■ DATA EXTRACTS
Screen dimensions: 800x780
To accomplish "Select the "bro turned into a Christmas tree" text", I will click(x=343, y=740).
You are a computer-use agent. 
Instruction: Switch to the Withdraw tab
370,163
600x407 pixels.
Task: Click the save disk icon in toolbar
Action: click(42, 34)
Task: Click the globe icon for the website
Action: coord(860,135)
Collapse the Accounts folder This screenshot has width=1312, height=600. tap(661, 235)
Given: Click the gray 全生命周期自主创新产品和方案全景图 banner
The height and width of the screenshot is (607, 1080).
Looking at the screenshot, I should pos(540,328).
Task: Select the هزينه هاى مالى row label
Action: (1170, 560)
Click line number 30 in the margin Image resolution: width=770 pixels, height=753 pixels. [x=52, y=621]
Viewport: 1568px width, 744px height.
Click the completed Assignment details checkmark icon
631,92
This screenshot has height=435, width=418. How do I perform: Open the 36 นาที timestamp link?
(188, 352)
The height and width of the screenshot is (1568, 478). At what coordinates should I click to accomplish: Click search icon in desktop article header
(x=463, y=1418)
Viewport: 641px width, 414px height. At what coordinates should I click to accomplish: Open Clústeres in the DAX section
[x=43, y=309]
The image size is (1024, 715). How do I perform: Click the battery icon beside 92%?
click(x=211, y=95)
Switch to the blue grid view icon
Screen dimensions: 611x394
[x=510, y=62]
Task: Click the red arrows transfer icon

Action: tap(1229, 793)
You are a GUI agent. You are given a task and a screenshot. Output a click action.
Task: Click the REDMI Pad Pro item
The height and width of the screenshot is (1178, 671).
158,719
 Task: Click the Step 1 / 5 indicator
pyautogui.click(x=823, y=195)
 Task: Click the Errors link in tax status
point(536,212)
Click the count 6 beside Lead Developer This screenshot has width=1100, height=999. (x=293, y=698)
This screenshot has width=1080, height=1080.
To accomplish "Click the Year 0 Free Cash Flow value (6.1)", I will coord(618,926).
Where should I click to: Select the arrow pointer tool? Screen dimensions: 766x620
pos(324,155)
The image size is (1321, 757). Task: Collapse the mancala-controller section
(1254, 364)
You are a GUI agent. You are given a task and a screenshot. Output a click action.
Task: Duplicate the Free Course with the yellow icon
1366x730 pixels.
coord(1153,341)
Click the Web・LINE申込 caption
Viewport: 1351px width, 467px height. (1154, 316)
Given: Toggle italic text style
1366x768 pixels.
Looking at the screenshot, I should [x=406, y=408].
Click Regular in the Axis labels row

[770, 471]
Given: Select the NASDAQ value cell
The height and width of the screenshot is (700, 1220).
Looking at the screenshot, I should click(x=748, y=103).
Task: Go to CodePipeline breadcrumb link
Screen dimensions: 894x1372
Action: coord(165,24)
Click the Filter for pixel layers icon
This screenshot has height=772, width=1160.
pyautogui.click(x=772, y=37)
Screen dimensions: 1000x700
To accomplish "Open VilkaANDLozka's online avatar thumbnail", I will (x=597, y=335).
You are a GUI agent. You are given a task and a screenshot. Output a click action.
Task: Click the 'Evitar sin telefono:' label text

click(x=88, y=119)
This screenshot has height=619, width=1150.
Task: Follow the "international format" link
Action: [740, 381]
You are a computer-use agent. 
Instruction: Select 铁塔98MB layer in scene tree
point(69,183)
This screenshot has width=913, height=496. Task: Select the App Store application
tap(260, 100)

■ TRY IT
Each line that holds the word "Free" should be extracted from the records.

■ RESULT FOR THIS TASK
To accomplish "Click the Year 0 Free Cash Flow value (6.1)", I will coord(618,926).
Task: Duplicate the Free Course with the yellow icon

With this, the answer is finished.